Tax Reporting Requirements

Interest Income and Form 1099-INT

If you receive $10 or more in interest payments on a promissory note during a calendar year, you must file Form 1099-INT with the IRS and provide a copy to the borrower.12Internal Revenue Service. About Form 1099-INT, Interest Income Many private lenders skip this step because they don’t think of themselves as financial institutions, but the IRS doesn’t care who you are. Interest income is taxable to the lender, and the borrower needs the form for their records as well.

Debt Forgiveness and Form 1099-C

If the payee forgives or cancels $600 or more of the outstanding balance, the cancelled amount is generally taxable income to the borrower. The lender must file Form 1099-C reporting the cancelled debt. The reported amount is the stated principal; interest, penalties, and fees are not included unless the lender chooses to report them separately. The lender must keep records supporting the cancellation for at least four years from the filing due date.13Internal Revenue Service. Instructions for Forms 1099-A and 1099-C

Debts discharged in bankruptcy generally don’t trigger 1099-C reporting unless the underlying debt was for business or investment purposes. If you’re forgiving a family loan out of goodwill, keep in mind that the borrower will owe income tax on the forgiven amount, which can come as an unpleasant surprise if nobody warned them.
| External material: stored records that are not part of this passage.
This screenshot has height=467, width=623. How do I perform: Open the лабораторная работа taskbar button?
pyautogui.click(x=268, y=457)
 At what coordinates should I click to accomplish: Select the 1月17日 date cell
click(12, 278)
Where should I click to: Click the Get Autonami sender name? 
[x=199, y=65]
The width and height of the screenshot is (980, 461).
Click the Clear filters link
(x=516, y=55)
Transferring a Promissory Note

A negotiable promissory note can be sold or transferred to a third party through endorsement, similar to endorsing a check. The UCC provides two main methods. A “special endorsement” names the new recipient, making the note payable only to that person. A “blank endorsement” doesn’t name anyone, which turns the note into a bearer instrument that anyone holding it can enforce.14Cornell Law School. Uniform Commercial Code 3-205 – Special Indorsement; Blank Indorsement; Anomalous Indorsement

If you endorse in blank, the note essentially becomes as transferable as cash, with all the risks that implies. A special endorsement is safer because it restricts who can collect. For most private lending situations, you won’t transfer the note at all, but if you do, write the endorsement on the back of the note or on a separate sheet (called an allonge) that’s permanently attached to the note and references the borrower’s name, loan date, and amount.
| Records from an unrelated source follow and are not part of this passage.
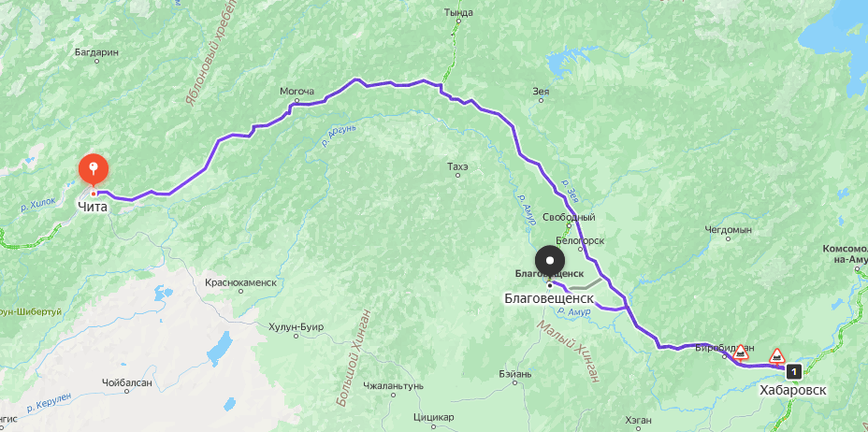Select the Чойбалсан city label
Image resolution: width=868 pixels, height=432 pixels.
(127, 382)
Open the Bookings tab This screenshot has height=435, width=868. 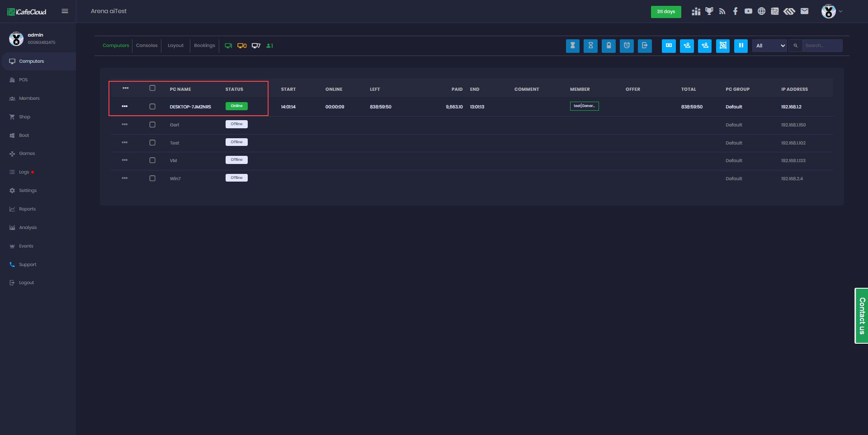pos(204,46)
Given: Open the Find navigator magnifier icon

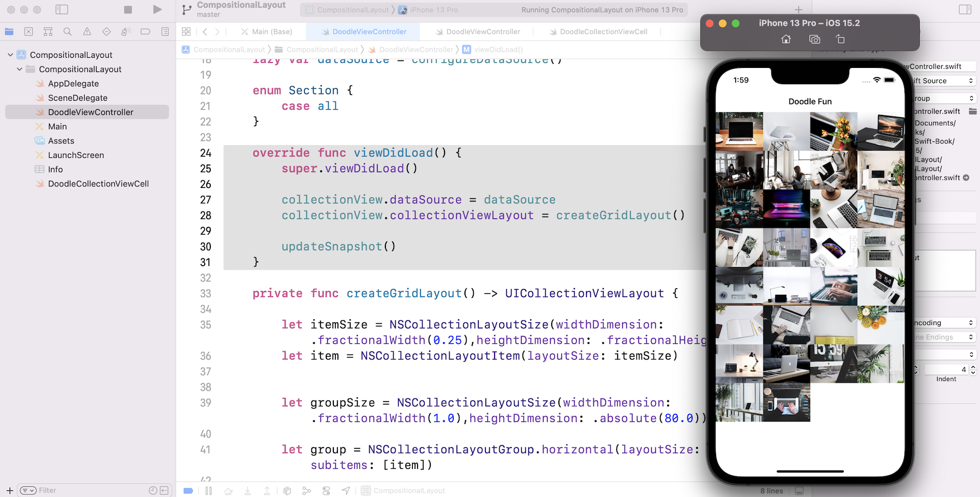Looking at the screenshot, I should click(67, 32).
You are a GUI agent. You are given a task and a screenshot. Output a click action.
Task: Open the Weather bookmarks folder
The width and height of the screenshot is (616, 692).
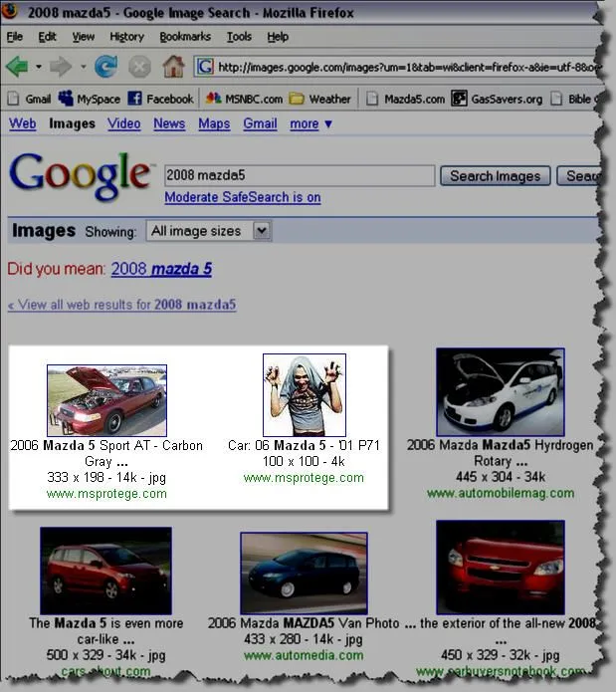[320, 99]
Statute of Limitations on Enforcement

A promissory note doesn’t stay enforceable forever. Under the UCC, the payee has six years from the due date (or six years from the accelerated due date, if the loan was called early) to file a lawsuit on an installment or fixed-date note. For a demand note, the clock starts when the payee actually demands payment. If no demand is ever made and no principal or interest is paid for 10 continuous years, the right to enforce the note expires entirely.15Cornell Law School. Uniform Commercial Code 3-118 – Statute of Limitations

Some states have adopted shorter or longer periods than the UCC default, so check local law. The practical takeaway: if you’re a payee sitting on an unpaid note, don’t wait years to act. Time erodes your legal options and makes it harder to locate the maker or the collateral.

Cancellation and Discharge After Full Payment

Once the maker pays the note in full, the payee should formally discharge the obligation. The UCC allows several methods: surrendering the original note back to the maker, physically destroying or marking it “PAID IN FULL,” striking out the maker’s signature, or signing a written release.16Cornell Law School. Uniform Commercial Code 3-604 – Discharge by Cancellation or Renunciation

If the note was secured, the payee also needs to release the lien. For a UCC-1 financing statement, this means filing a termination statement with the Secretary of State. For real estate, the payee records a release or satisfaction of the deed of trust with the county recorder. Failing to release the lien after payoff leaves a cloud on the maker’s property or credit that can block future sales or financing. The maker should insist on getting both the discharged original note and proof that any public filings have been terminated.